Task to complete —
Copy exactly the lines of the material below that run from the one containing "The width and height of the screenshot is (836, 460)." through the one containing "Task: Toggle the select-all header checkbox". Copy no other lines.

The records —
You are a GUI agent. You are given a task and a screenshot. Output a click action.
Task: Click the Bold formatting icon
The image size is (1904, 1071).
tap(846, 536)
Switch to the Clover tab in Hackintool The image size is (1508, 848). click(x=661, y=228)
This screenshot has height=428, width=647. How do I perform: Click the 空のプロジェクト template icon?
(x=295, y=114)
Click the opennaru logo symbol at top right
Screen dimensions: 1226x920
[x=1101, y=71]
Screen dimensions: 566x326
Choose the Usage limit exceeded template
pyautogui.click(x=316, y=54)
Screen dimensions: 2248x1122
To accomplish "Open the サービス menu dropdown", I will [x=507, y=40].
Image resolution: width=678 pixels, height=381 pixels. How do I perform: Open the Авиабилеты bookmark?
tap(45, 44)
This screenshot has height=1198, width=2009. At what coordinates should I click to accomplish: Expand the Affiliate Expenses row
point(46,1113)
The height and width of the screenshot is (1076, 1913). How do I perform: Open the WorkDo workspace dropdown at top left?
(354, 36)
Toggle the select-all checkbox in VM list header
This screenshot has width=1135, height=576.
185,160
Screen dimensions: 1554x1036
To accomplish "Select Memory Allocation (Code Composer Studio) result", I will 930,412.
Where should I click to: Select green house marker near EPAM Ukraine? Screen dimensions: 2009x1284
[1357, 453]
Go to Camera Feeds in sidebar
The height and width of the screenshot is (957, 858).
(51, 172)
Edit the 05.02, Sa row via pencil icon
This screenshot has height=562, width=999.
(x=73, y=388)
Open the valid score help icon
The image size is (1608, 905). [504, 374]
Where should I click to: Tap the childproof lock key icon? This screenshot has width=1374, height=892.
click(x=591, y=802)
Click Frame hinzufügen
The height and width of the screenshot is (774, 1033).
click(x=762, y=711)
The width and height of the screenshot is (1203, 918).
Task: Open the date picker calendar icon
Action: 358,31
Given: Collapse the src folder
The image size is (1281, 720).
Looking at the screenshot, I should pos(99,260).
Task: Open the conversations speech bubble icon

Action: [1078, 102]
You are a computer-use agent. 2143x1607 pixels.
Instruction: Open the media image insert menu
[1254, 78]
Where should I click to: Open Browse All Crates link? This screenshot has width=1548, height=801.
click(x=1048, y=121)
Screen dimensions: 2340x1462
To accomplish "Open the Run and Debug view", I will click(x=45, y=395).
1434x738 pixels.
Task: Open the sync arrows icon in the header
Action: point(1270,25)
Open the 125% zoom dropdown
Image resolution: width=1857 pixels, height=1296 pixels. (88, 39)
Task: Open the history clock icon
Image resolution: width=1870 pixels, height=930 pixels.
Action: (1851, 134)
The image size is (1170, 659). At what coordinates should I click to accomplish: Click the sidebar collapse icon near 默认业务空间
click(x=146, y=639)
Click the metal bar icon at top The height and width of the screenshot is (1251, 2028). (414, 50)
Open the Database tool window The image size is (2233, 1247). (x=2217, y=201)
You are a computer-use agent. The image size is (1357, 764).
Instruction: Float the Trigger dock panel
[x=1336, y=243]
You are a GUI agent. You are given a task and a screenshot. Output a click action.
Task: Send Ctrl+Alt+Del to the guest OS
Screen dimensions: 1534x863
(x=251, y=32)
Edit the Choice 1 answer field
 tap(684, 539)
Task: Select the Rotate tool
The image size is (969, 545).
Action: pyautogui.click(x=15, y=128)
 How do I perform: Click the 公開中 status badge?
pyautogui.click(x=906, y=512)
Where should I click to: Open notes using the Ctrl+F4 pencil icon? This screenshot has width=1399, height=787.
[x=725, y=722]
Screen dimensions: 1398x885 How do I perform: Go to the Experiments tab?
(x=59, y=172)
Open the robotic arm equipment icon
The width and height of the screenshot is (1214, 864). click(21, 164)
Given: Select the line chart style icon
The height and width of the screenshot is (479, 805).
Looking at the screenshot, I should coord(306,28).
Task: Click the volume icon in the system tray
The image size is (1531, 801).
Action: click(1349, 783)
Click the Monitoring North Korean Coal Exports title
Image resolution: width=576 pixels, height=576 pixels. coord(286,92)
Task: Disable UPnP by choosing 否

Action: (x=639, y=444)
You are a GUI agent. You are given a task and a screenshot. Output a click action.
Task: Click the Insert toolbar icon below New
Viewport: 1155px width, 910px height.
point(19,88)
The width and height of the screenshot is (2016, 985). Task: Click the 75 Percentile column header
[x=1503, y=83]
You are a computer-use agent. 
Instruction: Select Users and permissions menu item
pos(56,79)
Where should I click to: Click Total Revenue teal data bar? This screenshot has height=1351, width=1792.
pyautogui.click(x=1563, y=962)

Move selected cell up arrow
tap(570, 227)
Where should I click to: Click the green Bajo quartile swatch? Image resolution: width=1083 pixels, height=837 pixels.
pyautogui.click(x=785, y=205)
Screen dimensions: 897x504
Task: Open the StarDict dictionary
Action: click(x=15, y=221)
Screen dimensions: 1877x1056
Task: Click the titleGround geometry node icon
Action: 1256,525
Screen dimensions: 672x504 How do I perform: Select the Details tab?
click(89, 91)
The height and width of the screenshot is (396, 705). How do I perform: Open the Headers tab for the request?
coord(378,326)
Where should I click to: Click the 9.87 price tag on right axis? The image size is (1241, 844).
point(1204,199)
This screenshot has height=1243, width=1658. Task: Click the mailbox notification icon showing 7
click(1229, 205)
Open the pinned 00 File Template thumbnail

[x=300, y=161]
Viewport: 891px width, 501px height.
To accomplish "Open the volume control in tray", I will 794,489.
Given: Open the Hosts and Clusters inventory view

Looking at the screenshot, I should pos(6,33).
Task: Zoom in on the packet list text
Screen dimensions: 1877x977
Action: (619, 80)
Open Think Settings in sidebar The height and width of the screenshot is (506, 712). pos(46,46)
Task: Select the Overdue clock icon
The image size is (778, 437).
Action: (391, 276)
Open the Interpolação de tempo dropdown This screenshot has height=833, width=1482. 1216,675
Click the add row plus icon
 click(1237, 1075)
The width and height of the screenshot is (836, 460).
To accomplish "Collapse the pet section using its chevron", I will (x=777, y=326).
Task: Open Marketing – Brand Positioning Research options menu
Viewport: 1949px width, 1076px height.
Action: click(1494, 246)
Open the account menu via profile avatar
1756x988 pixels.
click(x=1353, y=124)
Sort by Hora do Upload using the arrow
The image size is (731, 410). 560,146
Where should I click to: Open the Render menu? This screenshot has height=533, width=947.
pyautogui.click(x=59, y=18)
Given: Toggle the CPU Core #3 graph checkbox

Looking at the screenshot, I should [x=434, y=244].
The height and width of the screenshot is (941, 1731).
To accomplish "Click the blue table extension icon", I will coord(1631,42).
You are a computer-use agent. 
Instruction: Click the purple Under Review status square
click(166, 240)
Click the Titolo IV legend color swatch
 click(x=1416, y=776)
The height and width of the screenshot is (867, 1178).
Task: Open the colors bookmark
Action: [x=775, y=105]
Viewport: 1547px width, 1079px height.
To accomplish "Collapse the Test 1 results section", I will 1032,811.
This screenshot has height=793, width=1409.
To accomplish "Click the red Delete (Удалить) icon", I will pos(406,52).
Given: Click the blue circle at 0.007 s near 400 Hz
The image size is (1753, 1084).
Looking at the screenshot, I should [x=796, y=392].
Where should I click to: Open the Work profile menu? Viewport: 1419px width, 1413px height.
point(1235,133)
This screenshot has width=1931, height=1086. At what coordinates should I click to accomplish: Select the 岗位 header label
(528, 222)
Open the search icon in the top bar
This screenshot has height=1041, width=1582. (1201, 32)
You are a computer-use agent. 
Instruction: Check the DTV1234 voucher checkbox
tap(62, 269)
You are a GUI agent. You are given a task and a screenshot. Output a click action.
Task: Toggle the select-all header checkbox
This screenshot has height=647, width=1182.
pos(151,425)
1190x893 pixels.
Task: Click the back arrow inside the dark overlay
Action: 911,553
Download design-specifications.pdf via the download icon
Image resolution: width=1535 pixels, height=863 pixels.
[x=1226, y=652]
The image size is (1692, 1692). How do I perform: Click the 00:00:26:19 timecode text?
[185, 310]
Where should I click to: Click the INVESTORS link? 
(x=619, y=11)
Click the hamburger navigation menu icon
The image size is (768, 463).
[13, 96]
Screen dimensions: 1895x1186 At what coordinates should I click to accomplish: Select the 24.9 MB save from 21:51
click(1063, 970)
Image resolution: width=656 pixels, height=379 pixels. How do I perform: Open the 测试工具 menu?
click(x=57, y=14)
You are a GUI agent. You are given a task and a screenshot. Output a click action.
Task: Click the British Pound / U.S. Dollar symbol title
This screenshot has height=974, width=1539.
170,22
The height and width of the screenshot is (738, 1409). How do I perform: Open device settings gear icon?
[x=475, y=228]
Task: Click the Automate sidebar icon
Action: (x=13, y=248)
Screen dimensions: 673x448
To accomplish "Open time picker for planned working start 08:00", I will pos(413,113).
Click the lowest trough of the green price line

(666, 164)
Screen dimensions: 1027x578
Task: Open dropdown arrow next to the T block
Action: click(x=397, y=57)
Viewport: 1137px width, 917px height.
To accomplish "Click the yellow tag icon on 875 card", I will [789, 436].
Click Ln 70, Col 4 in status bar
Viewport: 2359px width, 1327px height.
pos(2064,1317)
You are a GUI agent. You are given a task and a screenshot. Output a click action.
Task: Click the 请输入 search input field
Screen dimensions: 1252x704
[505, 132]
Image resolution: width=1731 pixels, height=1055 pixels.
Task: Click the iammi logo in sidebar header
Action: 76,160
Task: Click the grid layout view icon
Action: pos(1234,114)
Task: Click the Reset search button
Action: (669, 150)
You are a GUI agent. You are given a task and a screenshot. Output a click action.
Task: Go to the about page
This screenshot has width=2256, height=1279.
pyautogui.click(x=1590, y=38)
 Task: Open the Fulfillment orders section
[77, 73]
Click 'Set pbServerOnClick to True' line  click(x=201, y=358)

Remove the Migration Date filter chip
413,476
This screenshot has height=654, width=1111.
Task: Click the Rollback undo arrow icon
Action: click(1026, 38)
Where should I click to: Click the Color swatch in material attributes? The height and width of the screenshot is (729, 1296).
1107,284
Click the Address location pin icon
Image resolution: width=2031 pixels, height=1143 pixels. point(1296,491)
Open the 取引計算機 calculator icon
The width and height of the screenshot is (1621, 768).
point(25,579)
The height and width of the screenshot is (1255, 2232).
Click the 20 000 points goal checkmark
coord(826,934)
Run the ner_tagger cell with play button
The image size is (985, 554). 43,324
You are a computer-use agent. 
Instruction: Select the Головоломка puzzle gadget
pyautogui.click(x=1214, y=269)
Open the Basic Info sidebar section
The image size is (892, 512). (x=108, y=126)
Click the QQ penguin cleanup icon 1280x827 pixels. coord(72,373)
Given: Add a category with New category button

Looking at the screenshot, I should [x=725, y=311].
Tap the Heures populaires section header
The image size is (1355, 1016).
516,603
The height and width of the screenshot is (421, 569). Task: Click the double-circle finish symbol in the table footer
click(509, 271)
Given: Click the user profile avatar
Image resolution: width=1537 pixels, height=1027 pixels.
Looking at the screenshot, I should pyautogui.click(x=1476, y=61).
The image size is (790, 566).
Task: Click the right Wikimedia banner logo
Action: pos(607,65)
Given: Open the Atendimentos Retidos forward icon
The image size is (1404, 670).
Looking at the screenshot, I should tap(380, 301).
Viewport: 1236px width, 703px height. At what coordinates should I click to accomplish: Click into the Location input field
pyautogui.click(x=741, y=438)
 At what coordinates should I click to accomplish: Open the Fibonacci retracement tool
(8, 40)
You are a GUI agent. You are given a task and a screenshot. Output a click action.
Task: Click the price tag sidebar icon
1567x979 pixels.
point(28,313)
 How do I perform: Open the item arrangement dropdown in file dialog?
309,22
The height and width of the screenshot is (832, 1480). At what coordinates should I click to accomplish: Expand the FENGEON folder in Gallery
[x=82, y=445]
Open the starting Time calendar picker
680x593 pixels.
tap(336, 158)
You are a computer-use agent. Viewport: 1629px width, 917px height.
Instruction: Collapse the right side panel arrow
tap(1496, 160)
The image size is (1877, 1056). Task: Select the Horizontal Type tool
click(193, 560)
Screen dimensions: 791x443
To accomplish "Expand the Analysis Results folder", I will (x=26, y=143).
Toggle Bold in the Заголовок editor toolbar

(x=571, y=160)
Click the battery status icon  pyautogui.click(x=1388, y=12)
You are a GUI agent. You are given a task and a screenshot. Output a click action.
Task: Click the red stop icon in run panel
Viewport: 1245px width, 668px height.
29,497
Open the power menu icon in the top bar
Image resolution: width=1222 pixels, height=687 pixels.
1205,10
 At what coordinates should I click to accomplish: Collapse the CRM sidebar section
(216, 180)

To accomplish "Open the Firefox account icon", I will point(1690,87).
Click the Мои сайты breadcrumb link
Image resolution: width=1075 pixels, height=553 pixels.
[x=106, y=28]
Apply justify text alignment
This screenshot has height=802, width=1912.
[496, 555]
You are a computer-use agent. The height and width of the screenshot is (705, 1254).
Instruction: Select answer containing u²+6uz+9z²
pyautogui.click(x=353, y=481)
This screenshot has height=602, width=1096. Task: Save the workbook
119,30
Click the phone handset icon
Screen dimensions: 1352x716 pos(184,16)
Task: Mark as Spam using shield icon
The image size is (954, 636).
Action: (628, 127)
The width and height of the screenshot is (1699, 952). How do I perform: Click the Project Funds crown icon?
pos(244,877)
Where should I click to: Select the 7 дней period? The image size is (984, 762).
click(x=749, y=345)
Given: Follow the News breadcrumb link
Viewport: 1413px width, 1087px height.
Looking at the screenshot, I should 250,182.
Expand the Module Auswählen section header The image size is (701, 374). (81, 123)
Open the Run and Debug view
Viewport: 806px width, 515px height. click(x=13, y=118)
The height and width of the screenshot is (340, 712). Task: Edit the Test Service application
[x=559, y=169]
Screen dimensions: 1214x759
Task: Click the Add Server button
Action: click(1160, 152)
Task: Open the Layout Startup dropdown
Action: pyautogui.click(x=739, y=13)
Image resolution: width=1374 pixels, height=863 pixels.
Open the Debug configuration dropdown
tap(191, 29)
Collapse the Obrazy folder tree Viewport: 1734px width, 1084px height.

Written reply —
The width and height of the screenshot is (836, 460).
To accomplish "Collapse the pet section using its chevron", I will (x=777, y=326).
Task: Open Marketing – Brand Positioning Research options menu
Viewport: 1949px width, 1076px height.
Action: click(1494, 246)
Open the account menu via profile avatar
1756x988 pixels.
click(x=1353, y=124)
Sort by Hora do Upload using the arrow
The image size is (731, 410). 560,146
Where should I click to: Open the Render menu? This screenshot has height=533, width=947.
pyautogui.click(x=59, y=18)
Given: Toggle the CPU Core #3 graph checkbox

Looking at the screenshot, I should [x=434, y=244].
The height and width of the screenshot is (941, 1731).
To accomplish "Click the blue table extension icon", I will coord(1631,42).
You are a computer-use agent. 
Instruction: Click the purple Under Review status square
click(166, 240)
Click the Titolo IV legend color swatch
 click(x=1416, y=776)
The height and width of the screenshot is (867, 1178).
Task: Open the colors bookmark
Action: [x=775, y=105]
Viewport: 1547px width, 1079px height.
To accomplish "Collapse the Test 1 results section", I will 1032,811.
This screenshot has height=793, width=1409.
To accomplish "Click the red Delete (Удалить) icon", I will pos(406,52).
Given: Click the blue circle at 0.007 s near 400 Hz
The image size is (1753, 1084).
Looking at the screenshot, I should [x=796, y=392].
Where should I click to: Open the Work profile menu? Viewport: 1419px width, 1413px height.
point(1235,133)
This screenshot has width=1931, height=1086. At what coordinates should I click to accomplish: Select the 岗位 header label
(528, 222)
Open the search icon in the top bar
This screenshot has height=1041, width=1582. (1201, 32)
You are a computer-use agent. 
Instruction: Check the DTV1234 voucher checkbox
tap(62, 269)
You are a GUI agent. You are given a task and a screenshot. Output a click action.
Task: Toggle the select-all header checkbox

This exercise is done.